Using CLBlast, we get 9.24 t/s, which is a little slower than the Radeon VII.

exllama is no longer very happy with Pascal cards, although reports are that gptq-for-llama/autogptq can output at 20 t/s: https://github.com/turboderp/exllama/issues/75

ROCm Resources

ROCm support is outside the scope of this guide (maybe someone can make a new page if they have experience and can refactor).

Windows

llama.cpp

For an easy time, go to llama.cpp's release page and download a bin-win-clblast version.

In the Windows terminal, run it with -ngl 99 to load all the layers into memory.

.\main.exe -m model.bin -ngl 99

On a Radeon 7900XT, you should get about double the performance of CPU-only execution.

Compile for ROCm

This was last update 2023-09-03 so things might change, but here's how I was able to get things working in Windows.

Requirements

Instructions

First, launch "x64 Native Tools Command Prompt" from the Windows Menu (you can hit the Windows key and just start typing x64 and it should pop up).

# You should probably change to a folder you want first for grabbing the source
git clone https://github.com/ggerganov/llama.cpp
cd llama.cpp

# Make a build folder
mkdir build
cd build

# Make sure the HIP stuff gets picked up
cmake.exe .. -G "Ninja" -DCMAKE_BUILD_TYPE=Release -DLLAMA_HIPBLAS=on  -DCMAKE_C_COMPILER="clang.exe" -DCMAKE_CXX_COMPILER="clang++.exe" -DAMDGPU_TARGETS="gfx1100" -DCMAKE_PREFIX_PATH="C:\Program Files\AMD\ROCm\5.5"

# This should build binaries in a bin/ folder
cmake.exe --build .

That's it, now you have compiled executables in build/bin.

Start a new terminal to run llama.CPP

# You can do this in the GUI search for "environment variable" as well
setx /M PATH "C:\Program Files\AMD\ROCm\5.5\bin;%PATH%"

# Or for session
set PATH="C:\Program Files\AMD\ROCm\5.5\bin;%PATH%"

If you set just the global you may need to start a new shell before running this in the llama.cpp checkout.
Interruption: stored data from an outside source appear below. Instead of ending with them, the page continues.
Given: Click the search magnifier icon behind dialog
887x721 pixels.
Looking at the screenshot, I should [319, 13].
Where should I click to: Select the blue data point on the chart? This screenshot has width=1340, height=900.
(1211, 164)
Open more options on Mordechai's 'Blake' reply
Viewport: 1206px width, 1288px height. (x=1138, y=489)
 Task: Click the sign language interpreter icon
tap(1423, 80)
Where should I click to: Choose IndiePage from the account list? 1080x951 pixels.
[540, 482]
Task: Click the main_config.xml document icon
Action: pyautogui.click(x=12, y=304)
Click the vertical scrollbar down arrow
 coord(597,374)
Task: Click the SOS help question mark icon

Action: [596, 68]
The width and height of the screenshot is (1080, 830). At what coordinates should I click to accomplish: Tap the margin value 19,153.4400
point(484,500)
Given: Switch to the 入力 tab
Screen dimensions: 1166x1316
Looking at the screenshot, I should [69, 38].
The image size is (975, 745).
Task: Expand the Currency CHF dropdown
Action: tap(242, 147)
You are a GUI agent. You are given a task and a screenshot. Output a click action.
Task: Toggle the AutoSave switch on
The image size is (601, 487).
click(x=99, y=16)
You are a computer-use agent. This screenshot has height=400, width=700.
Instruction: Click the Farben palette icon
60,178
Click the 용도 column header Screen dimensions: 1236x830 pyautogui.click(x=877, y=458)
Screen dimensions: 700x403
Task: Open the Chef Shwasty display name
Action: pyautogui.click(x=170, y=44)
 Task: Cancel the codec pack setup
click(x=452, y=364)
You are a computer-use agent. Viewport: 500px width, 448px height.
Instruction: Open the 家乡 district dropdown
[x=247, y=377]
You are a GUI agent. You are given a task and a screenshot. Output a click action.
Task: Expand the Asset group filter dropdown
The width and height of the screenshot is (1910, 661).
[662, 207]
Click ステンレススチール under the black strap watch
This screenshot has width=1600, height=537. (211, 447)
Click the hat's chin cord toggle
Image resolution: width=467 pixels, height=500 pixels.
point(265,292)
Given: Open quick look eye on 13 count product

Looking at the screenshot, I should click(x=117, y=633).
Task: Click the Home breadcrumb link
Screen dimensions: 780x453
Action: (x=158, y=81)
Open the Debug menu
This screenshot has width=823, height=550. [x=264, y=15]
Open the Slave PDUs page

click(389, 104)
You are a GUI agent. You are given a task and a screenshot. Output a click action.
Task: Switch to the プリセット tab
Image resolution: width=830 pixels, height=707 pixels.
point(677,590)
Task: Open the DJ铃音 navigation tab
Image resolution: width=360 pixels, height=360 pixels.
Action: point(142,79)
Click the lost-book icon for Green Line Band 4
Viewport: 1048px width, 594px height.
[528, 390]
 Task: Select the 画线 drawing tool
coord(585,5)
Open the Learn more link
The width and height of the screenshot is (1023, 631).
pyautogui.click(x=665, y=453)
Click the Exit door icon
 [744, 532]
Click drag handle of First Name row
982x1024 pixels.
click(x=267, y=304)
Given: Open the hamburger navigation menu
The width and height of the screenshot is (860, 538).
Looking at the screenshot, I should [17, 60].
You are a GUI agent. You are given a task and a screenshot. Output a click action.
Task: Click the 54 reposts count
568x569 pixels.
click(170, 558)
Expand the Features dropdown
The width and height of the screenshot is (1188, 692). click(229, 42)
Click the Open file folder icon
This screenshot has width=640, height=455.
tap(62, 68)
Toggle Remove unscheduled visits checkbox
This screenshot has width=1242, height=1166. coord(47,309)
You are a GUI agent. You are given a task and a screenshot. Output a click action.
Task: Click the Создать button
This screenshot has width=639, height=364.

You can double check it'S working by outputing the path echo %PATH% or just running hipInfo or another exe in the ROCm bin folder.

NOTE: If your PATH is wonky for some reason you may get missing .dll errors. You can either fix that, or if all else fails, copy the missing files from "C:\Program Files\AMD\ROCm\5.5\bin into the build/bin folder since life is too short.

Results

Here's my llama-bench results running a llama2-7b q4_0 and q4_K_M:

C:\Users\lhl\Desktop\llama.cpp\build\bin>llama-bench.exe -m ..\..\meta-llama-2-7b-q4_0.gguf -p 3968 -n 128 -ngl 99
ggml_init_cublas: found 1 ROCm devices:
  Device 0: AMD Radeon RX 7900 XT, compute capability 11.0
| model                      	|   	size | 	params | backend	| ngl | test   	|          	t/s |
| ------------------------------ | ---------: | ---------: | ---------- | --: | ---------- | ---------------: |
| LLaMA v2 7B mostly Q4_0    	|   3.56 GiB | 	6.74 B | ROCm   	|  99 | pp 3968	|	882.92 ± 1.10 |
| LLaMA v2 7B mostly Q4_0    	|   3.56 GiB | 	6.74 B | ROCm   	|  99 | tg 128 	| 	94.55 ± 0.07 |

build: 69fdbb9 (1148)


C:\Users\lhl\Desktop\llama.cpp\build\bin>llama-bench.exe -m ..\..\meta-llama-2-7b-q4_K_M.gguf -p 3968 -n 128 -ngl 99
ggml_init_cublas: found 1 ROCm devices:
  Device 0: AMD Radeon RX 7900 XT, compute capability 11.0
| model                      	|   	size | 	params | backend	| ngl | test   	|          	t/s |
| ------------------------------ | ---------: | ---------: | ---------- | --: | ---------- | ---------------: |
| LLaMA v2 7B mostly Q4_K - Medium |   3.80 GiB | 	6.74 B | ROCm   	|  99 | pp 3968	|	858.74 ± 1.32 |
| LLaMA v2 7B mostly Q4_K - Medium |   3.80 GiB | 	6.74 B | ROCm   	|  99 | tg 128 	| 	78.78 ± 0.04 |

build: 69fdbb9 (1148)

Unsupported Architectures

On Windows, it may not be possible to apply an HSA_OVERRIDE_GFX_VERSION override. In that case, these instructions for compiling custom kernels may help: https://www.reddit.com/r/LocalLLaMA/comments/16d1hi0/guide_build_llamacpp_on_windows_with_amd_gpus_and/

Misc

Here's a ROCm fork of DeepSpeed: https://github.com/ascent-tek/rocm_containers/blob/main/README_DeepSpeed.md

Part of a set of ROCm docker instances.